South America (Brazil and Argentina) declined by 6.4%, but reported an 18.8% increase on a like-for-like exchange rate basis.
In H1 2018, the cost of sales and other net operating costs amounted to €852.2 million, with a 63.6% ratio to sales, virtually in line with the same period of the previous year (H1 2017: 63.2%).
Personnel expenses amounted to €236.1 million, with a 17.6% ratio to sales, compared to €215.8 million (17.1% of sales) for the first half of 2017. Workforce at 30 June 2018 numbered 10,384, an increase of 547 employees compared to 31 December 2017 (total workforce: 9,837) and of 955 employees compared to 30 June 2017 (total workforce: 9,429).
EBITDA amounted to €259.9 million (EBITDA margin: 19.4%), up by 1.7% compared to the same period of 2017.
Depreciation and amortisation for the reporting period grew by 11.7% to €73.8 million, due to the significant investments made in previous periods.
EBIT amounted to €186.1 million (EBIT margin: 13.9%), down 1.8% compared to H1 2017.
Net interest expense for the period amounted to €5.6 million (€3.1 million at 30 June 2017); this item included interest expense amounting to €4.4 million (€4.3 million in H1 2017) and net exchange losses for €1.2 million (net exchange gains of €1.1 million in the same period of the previous year). Pre-tax profit was €180.6 million (13.5% of revenues), compared to €186.5 million for H1 2017.

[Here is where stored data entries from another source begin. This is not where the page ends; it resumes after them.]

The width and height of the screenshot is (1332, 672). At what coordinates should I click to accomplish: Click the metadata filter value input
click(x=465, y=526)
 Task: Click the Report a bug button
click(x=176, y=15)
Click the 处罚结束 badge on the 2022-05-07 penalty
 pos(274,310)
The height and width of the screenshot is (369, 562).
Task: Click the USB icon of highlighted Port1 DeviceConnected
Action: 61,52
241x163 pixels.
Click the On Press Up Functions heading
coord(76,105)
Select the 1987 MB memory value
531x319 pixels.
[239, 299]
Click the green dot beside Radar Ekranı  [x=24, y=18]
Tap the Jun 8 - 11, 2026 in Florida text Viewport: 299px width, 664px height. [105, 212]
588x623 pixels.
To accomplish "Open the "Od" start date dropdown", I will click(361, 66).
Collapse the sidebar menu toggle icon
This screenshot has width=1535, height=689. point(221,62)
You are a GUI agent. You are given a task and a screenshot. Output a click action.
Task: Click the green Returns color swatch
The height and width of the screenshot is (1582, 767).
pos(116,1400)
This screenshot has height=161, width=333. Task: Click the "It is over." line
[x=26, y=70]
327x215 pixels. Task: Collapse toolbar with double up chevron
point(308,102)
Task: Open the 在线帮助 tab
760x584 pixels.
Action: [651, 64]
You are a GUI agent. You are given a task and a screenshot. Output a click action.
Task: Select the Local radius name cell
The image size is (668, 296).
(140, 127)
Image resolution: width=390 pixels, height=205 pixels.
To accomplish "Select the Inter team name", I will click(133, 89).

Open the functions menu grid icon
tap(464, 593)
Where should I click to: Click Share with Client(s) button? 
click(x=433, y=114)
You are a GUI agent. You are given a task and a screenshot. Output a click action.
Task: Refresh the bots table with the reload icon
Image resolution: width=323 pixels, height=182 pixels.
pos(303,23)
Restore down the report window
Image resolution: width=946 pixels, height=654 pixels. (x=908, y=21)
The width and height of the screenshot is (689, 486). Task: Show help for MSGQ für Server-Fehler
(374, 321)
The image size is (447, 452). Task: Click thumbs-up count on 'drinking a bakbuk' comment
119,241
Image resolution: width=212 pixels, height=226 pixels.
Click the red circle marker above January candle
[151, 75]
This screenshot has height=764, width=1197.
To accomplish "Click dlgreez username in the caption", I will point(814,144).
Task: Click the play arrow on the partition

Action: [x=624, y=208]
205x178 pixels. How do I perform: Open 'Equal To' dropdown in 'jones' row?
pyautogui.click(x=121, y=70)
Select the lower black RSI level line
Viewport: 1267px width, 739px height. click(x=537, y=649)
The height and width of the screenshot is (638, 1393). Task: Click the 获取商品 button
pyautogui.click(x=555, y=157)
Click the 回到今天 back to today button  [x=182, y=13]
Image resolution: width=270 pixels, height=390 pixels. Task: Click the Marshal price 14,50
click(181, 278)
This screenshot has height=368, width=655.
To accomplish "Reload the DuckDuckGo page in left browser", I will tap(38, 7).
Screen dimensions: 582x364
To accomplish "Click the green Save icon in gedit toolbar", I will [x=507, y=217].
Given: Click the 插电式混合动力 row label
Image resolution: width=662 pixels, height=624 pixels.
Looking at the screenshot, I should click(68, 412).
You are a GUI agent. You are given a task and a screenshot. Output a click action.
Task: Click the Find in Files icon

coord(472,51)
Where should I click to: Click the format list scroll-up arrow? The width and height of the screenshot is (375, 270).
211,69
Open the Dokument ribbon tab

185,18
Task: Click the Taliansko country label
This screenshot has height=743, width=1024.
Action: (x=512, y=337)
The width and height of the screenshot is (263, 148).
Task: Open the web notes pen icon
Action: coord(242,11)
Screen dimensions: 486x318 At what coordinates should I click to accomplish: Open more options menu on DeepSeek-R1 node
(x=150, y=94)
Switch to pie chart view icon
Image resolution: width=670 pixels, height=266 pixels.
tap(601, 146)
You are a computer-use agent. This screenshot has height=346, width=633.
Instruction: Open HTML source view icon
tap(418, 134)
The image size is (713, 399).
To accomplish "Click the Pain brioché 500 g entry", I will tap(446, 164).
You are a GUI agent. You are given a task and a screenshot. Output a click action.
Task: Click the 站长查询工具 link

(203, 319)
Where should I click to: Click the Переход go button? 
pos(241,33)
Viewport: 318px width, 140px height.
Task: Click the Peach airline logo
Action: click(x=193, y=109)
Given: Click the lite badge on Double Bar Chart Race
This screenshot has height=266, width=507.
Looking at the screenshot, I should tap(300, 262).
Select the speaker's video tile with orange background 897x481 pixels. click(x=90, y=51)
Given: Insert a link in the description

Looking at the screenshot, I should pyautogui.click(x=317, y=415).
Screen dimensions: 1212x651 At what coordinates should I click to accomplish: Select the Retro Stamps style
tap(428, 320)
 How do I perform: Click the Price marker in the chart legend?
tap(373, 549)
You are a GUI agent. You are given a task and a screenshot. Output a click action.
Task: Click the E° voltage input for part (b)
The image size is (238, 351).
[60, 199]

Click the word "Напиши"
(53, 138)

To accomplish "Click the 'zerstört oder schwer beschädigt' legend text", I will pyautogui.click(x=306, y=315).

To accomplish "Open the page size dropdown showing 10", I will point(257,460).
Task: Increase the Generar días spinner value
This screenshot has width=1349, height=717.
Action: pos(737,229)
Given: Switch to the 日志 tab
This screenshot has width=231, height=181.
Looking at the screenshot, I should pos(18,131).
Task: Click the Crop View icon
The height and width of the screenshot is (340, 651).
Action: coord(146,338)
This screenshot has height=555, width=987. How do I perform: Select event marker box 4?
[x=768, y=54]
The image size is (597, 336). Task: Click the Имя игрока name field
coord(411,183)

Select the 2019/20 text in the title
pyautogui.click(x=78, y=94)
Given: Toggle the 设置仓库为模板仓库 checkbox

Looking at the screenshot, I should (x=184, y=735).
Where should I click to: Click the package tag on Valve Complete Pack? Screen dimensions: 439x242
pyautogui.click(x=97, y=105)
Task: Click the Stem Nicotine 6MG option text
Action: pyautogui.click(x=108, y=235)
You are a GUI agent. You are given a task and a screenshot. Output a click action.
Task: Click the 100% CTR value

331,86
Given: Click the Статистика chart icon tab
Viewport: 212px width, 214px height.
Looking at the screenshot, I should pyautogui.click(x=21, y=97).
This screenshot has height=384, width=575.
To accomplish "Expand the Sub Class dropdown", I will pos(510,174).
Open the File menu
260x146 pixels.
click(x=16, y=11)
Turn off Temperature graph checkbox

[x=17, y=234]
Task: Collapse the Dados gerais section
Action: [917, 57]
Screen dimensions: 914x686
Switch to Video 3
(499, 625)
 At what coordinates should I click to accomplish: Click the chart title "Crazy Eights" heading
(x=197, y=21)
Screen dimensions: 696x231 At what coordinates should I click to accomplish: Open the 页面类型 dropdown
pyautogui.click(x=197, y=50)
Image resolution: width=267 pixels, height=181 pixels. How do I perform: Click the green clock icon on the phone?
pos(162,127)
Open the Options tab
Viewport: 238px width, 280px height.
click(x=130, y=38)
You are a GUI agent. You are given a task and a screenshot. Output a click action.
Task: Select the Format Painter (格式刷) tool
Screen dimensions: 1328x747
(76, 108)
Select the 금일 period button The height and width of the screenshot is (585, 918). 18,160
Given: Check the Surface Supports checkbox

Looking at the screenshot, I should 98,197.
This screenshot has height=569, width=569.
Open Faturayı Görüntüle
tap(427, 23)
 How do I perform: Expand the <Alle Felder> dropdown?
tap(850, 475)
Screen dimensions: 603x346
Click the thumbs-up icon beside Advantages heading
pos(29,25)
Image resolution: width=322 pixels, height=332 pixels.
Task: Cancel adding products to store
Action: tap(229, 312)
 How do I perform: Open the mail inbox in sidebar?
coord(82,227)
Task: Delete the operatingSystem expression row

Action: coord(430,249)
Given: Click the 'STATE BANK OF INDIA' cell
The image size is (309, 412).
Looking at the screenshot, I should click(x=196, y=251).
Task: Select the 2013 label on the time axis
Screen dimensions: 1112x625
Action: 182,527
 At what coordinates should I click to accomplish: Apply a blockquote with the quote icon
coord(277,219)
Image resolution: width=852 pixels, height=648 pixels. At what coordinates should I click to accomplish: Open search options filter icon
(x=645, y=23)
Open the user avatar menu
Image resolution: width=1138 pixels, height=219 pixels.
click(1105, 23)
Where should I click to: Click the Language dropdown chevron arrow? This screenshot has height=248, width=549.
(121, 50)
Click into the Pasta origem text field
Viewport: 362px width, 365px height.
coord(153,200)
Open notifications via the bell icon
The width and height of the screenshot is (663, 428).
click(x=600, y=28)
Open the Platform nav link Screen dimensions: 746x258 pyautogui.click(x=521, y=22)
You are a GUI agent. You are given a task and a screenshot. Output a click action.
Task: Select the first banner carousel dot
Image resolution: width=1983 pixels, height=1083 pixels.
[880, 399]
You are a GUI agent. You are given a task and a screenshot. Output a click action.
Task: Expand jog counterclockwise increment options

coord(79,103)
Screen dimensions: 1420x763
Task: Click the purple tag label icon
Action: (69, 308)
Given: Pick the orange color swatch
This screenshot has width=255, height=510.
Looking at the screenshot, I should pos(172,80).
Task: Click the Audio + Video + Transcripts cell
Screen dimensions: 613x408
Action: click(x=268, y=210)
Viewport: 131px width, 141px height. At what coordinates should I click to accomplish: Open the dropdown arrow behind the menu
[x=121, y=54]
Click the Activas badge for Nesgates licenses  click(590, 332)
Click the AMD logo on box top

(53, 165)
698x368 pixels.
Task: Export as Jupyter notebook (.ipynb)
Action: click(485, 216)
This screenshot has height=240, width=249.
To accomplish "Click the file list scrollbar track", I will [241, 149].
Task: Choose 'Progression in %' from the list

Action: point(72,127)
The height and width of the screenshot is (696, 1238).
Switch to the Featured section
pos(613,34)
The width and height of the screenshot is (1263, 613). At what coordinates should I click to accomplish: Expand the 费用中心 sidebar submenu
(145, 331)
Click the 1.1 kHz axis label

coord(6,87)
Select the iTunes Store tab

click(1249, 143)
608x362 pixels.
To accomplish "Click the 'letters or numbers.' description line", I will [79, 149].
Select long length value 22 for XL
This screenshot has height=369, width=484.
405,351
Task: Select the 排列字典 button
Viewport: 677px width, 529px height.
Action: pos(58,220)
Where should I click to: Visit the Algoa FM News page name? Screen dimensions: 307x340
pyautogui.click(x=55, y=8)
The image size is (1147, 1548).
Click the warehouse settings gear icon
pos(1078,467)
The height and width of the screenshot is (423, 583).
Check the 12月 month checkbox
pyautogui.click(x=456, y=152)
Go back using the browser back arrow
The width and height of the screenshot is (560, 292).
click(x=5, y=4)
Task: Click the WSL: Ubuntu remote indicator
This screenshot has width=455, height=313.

Based on the tax rates applicable under current tax regulations, estimated taxes amounted to €39.0 million (€48.0 million in H1 2017), with a tax rate of 21.6% (25.7% in the same period of the previous year).
The reporting period ended with net profit of €140.1 million, up 2.5% compared to €136.7 million for the same period of the previous year.
Net financial debt at 30 June 2018 amounted to €263.1 million, decreasing by €12.6 million compared to 31 March 2018.